Vanessa, also an artist, swears by psilocybin for treating her migraines (there is promising anecdotal evidence for this, and a study is currently underway at Yale). “I feel just these waves of healing and insight and relief, and within 15 minutes, it’s gone.” While she acknowledges this is “woo-woo,” she finds that different mushrooms have different energies; she once threw out a whole bag that was “too sad.” Of Azul, she says, “Energetically, these mushrooms are the most beautiful mushrooms I’ve ever experienced.”

Processing mushrooms into chocolates offers a number of advantages, according to those who make and consume them. For one, they taste better, at least to most people, who might find the dried variety recall dirt, feet, or, more mercifully, pumpkin seeds. The texture isn’t great, either. “I prefer not picking mushrooms out of my teeth,” David says. Chocolates are also shelf stable for months, unlike the mushrooms themselves, which will oxidize if not stored properly. Bars also offer a good way of standardizing dosage, and letting people take as much or as little as they would like, since they break apart. “The most important thing is to create consistency,” David says.
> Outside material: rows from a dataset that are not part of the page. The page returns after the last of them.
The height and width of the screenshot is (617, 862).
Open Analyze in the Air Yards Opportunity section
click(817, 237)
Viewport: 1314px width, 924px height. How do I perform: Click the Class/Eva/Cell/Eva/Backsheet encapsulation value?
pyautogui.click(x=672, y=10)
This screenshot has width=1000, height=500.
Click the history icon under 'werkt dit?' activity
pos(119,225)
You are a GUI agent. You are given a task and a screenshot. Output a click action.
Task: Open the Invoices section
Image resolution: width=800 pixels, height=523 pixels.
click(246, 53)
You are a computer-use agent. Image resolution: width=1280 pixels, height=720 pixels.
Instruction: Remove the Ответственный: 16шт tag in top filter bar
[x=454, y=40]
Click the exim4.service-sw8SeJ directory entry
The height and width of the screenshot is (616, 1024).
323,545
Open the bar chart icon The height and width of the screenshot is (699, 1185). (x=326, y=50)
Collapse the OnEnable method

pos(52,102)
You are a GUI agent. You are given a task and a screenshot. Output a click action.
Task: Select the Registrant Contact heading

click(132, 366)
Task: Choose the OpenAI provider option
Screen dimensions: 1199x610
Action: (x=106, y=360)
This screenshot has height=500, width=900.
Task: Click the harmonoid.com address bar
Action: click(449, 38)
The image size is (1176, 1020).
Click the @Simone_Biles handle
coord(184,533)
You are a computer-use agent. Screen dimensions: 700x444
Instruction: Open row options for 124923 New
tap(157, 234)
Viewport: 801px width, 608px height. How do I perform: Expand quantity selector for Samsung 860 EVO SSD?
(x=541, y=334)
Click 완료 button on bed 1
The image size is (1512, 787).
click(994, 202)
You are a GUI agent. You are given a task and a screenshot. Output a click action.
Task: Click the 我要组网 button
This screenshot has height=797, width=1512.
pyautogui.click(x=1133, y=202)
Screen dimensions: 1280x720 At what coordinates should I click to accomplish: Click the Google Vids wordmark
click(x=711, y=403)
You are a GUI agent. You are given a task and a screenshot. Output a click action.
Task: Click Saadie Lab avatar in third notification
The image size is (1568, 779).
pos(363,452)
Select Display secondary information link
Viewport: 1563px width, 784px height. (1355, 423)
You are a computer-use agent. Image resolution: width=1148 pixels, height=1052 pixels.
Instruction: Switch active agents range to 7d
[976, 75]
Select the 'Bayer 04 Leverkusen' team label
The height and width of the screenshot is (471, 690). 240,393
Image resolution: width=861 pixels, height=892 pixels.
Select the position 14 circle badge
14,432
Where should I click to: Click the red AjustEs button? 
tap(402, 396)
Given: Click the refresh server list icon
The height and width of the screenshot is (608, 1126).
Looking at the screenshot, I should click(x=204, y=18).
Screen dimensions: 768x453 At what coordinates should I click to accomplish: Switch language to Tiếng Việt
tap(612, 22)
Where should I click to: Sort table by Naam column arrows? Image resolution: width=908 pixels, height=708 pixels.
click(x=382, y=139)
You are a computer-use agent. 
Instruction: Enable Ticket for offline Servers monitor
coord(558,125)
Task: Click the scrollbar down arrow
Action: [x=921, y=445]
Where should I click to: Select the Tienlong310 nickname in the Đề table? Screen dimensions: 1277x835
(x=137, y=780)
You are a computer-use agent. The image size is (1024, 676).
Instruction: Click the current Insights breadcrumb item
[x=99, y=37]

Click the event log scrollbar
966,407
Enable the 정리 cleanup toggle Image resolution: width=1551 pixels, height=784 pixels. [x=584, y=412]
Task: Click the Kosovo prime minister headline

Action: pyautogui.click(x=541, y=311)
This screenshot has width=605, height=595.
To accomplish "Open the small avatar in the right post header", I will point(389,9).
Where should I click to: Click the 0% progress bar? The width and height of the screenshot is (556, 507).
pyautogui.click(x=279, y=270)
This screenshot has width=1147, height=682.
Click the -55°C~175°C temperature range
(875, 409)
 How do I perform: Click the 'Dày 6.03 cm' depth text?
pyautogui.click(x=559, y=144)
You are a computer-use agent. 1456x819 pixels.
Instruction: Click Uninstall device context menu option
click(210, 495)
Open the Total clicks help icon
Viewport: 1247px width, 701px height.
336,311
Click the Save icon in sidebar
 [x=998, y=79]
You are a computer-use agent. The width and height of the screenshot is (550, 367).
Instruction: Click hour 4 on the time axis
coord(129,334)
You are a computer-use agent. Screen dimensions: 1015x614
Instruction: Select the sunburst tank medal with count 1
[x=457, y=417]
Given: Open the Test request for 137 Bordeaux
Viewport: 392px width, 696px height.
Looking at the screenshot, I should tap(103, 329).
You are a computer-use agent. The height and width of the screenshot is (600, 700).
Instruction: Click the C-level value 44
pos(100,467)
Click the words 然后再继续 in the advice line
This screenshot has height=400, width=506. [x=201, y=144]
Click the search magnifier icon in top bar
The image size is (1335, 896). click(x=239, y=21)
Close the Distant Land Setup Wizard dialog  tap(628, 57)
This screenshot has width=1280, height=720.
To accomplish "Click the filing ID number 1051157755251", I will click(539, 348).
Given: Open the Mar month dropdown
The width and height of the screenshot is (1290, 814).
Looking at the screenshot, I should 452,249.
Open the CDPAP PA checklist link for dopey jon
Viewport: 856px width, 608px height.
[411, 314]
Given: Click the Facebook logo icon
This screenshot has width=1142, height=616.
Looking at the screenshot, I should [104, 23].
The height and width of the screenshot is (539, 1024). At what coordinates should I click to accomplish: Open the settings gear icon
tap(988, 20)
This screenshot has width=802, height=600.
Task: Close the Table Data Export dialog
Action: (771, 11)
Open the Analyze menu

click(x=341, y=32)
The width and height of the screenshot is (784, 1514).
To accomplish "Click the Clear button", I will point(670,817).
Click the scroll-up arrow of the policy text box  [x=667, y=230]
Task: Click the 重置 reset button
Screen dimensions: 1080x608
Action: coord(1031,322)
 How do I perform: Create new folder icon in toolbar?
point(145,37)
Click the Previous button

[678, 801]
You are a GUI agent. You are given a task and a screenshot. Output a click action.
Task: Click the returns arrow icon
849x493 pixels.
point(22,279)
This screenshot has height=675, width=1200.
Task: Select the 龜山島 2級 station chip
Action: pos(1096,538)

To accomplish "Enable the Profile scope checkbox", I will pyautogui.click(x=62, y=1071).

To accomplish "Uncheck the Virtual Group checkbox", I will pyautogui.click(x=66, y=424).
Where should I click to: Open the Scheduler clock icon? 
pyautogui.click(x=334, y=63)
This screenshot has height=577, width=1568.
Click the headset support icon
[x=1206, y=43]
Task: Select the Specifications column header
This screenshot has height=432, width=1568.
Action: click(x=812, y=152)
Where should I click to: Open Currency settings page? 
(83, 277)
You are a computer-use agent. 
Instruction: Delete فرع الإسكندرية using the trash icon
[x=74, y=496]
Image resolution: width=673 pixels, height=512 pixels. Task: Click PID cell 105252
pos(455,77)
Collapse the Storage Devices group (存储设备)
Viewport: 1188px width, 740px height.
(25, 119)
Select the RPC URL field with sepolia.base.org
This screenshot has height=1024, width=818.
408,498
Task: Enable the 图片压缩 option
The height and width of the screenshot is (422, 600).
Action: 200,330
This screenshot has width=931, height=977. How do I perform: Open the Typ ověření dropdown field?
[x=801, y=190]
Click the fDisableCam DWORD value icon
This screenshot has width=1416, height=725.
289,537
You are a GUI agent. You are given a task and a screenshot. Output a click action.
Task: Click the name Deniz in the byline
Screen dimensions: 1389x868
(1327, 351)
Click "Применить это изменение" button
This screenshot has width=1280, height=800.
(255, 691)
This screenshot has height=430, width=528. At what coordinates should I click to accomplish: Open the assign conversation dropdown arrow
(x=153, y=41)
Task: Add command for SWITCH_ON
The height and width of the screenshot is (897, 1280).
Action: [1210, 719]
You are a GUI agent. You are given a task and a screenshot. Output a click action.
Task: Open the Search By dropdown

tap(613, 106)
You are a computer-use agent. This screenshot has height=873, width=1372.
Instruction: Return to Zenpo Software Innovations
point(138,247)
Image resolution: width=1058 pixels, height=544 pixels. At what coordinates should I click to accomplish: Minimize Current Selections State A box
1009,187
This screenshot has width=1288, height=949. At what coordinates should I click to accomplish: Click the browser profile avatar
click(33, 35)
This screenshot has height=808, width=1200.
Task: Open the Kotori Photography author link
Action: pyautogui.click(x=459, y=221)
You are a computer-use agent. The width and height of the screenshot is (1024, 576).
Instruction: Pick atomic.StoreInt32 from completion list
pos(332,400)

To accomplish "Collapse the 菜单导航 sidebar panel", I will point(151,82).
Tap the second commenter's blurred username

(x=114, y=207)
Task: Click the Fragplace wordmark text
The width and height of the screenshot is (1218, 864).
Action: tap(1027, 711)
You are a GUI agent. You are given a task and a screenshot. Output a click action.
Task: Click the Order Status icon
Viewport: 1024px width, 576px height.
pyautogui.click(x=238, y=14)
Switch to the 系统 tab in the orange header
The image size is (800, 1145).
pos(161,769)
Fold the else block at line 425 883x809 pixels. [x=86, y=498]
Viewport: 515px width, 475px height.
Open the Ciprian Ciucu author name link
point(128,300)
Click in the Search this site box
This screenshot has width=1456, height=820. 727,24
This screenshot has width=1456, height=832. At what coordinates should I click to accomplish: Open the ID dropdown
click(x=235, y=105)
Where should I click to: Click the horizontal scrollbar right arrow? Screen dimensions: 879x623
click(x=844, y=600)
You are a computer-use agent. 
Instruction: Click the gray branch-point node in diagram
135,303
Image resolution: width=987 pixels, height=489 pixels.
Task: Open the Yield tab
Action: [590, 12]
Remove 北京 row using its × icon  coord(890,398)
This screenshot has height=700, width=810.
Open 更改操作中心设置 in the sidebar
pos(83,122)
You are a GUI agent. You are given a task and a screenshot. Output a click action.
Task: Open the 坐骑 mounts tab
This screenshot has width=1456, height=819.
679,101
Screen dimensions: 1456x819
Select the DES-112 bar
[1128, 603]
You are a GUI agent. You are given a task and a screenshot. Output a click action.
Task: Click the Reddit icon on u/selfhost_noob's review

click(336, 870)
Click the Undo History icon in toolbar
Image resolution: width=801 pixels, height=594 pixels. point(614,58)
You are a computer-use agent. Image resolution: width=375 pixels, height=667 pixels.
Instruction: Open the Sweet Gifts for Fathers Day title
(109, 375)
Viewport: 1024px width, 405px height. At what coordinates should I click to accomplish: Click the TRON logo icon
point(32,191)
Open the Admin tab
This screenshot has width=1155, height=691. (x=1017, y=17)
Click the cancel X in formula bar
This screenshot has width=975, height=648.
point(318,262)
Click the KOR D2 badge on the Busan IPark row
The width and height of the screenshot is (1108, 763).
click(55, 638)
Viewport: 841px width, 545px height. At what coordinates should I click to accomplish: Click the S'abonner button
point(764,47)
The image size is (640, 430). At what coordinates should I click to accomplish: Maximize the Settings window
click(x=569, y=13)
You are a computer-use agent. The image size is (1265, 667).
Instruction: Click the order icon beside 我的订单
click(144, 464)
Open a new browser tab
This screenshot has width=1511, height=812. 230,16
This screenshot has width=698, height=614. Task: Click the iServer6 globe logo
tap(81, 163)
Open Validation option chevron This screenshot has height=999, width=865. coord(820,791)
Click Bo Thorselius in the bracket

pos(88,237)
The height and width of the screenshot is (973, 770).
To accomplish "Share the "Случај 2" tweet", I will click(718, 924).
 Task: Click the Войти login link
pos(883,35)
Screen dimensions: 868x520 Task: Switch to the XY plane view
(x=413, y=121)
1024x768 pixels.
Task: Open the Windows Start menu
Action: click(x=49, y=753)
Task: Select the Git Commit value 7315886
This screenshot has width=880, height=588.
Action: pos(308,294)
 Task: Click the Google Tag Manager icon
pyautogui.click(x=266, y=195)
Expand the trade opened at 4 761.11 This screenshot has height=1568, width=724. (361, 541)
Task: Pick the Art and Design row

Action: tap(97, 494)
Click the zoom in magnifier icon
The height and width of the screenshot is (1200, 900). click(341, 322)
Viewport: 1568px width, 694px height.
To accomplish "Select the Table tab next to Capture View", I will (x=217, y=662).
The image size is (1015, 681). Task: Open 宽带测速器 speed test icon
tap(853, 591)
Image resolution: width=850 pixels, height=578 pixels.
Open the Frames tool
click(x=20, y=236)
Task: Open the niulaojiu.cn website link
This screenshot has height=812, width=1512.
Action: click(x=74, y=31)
This emphasis on consistency makes sense: Psilocybin can have a much wider range of effects than weed. Large doses can have powerful effects, good and bad; Pollan’s book details his careful approach to taking large amounts of psilocybin and other substances, often with professional help. A case history published in the American Journal of Psychiatry seeks to illustrate the risks: “While our patient’s experience began positively, it ultimately resulted in profoundly deleterious consequences for her mental health and personal life, both acutely and long-term.”

A mushroom grower I’ll call Jaime, whose small grow room reeks of earthy, humid mushroom funk and tinkles with magnetic stirrers agitating spores, provides customers with handouts about the strength and effects of different mushrooms. (The world of illegal psilocybin is surprisingly heavy on educational handouts.) Jaime grows specialty strains, like a farmer’s market vendor preserving heirloom vegetables. One variety might spark “fairly benign yawning fits followed by big smiles,” while a more intense strain could produce “powerful visuals even at lower doses.” Jaime also offers customers an infographic about dosing, which describes a range from the tiny micro-dose to amounts that may cause, according to more than one person I spoke to, “ego dissolution.”

The choose-your-own-adventure nature of psilocybin, including the possibility of a capital-A adventure, is one of the reasons that the substance has been stuck in legal and cultural limbo for a long time. Even with its newfound trendiness, and the rise of more carefully branded products, it’s likely that definitive research and broadly accessible mushroom chocolates are a while away. According to Ophelia Chong, who started out as an advocate in the cannabis space and has since become an expert in the world of mushrooms, the push for psychedelic legalization has come most emphatically from mental health and medical advocates, including veterans groups, so the process will probably look more like a new medicine coming onto the market than the consumer-focused rollout of legal, recreational weed. Already in Colorado, psychedelic guides working semi-underground face unclear paths toward becoming licensed. At Oregon’s first licensed psilocybin center, a guided session will cost thousands of dollars, especially for the higher doses that research has most clearly shown to be helpful.

Azul’s David hopes that what he sees as the benefits of psychedelic mushrooms will one day not be available solely to those with thousands of dollars to spend on a licensed session, or even just to those struggling with serious mental health challenges; he envisions a more expansive role for psychedelic therapy, one that could include chocolates for sale like his—made with sustainably sourced cocoa and an eye toward flavor, in addition to any therapeutic effects.

After all, he microdoses simply to enhance his everyday life. “In 10 years, microdosing will be like taking vitamins,” he says.